Why the flat rate always looks lower

Here's the part that trips people up: a flat rate is roughly half the equivalent APR. A 6% flat rate can work out near 11–12% APR on the same loan. That's not a trick of the lender's wording — it's arithmetic. Because a flat rate charges interest on the full original amount while you're actually paying the balance down, the effective cost on the money you still owe is much higher than the flat number suggests. So comparing one lender's flat rate against another's APR is comparing two different things, and it will always make the flat-rate offer look cheaper than it is.

What this means for your company

Never compare a flat rate against an APR — you'll mislead yourself. Compare like with like: APR against APR, or better still compare the total amount repayable, which sidesteps the rate-presentation question entirely. If a lender quotes only a flat rate, ask for the representative APR and the total cost before deciding. See how much does a business loan cost? and what is a good interest rate for a business loan?, or view the business loans page.

Frequently asked questions

Why does a flat rate look cheaper than APR?

Because a flat rate charges interest on the original amount while you actually pay the balance down. The effective cost on what you still owe is roughly double, so the same loan's APR is about twice its flat rate.
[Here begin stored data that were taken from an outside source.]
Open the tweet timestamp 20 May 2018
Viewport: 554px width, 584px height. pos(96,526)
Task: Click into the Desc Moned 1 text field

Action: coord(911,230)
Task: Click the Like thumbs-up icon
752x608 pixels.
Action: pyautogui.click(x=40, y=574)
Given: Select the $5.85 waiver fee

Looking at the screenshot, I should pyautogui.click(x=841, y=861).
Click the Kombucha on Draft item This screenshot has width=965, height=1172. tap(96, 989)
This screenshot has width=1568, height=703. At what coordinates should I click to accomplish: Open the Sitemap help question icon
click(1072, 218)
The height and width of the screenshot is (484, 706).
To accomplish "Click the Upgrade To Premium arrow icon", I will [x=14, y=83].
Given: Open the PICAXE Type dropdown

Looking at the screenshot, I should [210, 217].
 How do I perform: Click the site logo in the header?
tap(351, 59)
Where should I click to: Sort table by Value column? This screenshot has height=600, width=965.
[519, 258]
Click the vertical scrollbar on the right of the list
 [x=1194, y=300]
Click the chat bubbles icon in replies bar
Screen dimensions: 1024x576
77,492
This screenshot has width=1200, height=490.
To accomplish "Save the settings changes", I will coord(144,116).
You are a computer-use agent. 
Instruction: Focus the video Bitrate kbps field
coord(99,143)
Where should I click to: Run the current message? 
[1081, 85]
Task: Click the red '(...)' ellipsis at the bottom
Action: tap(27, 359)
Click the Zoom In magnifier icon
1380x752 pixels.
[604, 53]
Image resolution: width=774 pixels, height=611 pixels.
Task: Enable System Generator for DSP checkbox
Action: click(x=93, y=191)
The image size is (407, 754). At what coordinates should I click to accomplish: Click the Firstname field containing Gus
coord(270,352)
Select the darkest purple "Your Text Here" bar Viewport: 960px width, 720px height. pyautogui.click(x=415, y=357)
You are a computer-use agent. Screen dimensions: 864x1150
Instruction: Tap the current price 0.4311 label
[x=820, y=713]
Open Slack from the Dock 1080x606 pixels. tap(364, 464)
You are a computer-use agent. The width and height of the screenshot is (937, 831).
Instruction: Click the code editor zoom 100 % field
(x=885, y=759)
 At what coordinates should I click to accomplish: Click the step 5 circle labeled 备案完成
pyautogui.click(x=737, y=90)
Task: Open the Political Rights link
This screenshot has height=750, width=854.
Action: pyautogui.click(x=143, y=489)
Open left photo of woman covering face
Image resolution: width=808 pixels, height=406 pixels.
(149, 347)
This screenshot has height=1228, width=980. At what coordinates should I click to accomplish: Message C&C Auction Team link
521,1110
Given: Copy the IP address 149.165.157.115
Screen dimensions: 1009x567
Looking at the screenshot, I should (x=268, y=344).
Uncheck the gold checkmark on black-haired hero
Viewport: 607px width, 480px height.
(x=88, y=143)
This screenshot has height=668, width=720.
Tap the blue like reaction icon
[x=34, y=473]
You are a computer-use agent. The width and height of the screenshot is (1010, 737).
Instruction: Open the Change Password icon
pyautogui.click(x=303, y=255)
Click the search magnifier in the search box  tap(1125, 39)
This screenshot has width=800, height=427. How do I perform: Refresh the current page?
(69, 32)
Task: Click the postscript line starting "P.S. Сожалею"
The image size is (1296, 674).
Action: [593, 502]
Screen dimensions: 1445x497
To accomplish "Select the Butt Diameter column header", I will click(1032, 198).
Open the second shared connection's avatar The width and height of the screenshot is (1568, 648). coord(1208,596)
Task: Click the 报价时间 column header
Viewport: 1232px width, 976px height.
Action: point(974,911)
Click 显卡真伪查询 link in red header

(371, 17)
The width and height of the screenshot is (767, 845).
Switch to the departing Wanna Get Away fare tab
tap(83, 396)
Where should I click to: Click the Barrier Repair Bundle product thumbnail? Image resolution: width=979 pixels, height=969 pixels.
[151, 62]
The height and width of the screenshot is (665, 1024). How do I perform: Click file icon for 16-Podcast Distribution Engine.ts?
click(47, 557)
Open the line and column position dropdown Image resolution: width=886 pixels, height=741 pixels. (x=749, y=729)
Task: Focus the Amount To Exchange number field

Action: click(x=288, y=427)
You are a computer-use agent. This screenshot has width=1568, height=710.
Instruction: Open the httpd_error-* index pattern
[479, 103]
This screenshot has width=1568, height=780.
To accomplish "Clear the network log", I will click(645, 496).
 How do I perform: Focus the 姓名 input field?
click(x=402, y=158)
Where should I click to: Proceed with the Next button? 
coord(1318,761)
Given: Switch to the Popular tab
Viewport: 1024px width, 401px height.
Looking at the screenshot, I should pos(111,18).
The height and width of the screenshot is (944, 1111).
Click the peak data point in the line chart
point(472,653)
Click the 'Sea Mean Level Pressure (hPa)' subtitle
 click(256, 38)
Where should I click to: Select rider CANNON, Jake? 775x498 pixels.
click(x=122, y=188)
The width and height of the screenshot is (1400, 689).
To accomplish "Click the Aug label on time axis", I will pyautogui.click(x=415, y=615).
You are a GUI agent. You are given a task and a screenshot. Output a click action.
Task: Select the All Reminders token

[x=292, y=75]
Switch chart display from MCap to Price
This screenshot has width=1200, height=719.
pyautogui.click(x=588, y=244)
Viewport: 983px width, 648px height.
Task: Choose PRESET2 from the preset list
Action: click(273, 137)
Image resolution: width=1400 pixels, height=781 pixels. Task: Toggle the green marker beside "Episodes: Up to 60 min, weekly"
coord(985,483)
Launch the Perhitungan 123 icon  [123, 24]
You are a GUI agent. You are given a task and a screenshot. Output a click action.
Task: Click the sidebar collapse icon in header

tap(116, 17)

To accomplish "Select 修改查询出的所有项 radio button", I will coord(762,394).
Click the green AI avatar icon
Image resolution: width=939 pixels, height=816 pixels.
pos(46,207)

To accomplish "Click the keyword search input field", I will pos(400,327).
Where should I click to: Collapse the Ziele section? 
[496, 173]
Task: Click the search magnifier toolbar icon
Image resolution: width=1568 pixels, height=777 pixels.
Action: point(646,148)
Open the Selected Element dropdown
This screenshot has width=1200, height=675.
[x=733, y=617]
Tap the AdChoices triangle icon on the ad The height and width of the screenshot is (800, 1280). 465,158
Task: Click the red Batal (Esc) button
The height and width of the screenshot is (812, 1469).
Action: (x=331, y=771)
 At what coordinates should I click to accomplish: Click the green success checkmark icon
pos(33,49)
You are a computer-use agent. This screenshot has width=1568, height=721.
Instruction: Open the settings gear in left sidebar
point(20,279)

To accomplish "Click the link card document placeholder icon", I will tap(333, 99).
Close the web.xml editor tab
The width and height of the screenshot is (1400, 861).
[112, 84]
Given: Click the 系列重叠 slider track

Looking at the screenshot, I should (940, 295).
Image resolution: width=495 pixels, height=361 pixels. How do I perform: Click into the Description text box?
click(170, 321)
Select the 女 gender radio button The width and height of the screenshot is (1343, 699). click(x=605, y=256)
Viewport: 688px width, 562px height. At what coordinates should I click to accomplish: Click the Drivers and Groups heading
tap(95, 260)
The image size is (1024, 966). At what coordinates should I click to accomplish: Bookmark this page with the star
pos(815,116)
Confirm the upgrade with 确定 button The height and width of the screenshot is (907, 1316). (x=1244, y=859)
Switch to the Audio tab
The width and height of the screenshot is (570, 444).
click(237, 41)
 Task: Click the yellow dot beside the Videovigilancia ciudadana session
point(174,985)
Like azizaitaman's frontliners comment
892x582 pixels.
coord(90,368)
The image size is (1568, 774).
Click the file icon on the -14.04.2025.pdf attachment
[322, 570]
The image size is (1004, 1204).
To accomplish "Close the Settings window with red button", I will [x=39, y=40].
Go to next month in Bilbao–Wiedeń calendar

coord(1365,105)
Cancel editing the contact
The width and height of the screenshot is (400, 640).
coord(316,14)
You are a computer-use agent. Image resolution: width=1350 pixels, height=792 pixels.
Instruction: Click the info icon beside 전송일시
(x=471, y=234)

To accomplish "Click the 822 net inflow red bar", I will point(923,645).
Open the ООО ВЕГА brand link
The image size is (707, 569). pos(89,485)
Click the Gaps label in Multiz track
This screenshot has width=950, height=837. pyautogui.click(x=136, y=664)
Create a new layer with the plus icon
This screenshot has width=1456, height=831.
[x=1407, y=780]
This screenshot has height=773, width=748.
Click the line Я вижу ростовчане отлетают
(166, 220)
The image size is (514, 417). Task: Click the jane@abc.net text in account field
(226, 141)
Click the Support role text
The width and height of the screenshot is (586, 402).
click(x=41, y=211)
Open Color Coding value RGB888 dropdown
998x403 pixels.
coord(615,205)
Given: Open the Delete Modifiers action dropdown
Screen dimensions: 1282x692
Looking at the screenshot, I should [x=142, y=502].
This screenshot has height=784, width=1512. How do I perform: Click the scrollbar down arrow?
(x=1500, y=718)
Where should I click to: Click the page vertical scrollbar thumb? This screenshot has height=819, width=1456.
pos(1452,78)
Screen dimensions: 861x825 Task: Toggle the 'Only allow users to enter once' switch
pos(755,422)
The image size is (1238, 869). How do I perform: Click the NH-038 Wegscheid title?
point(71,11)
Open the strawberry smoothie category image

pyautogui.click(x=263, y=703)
Which should I use to compare loans?

Compare APR against APR, never flat rate against APR. The most reliable comparison of all is the total amount repayable, which captures interest and fees in one figure regardless of how the rate is presented.

Does APR include fees?

Yes. APR is designed to reflect the true cost of borrowing, so it includes fees as well as interest. A flat rate is only the interest charge and does not, on its own, capture any fees.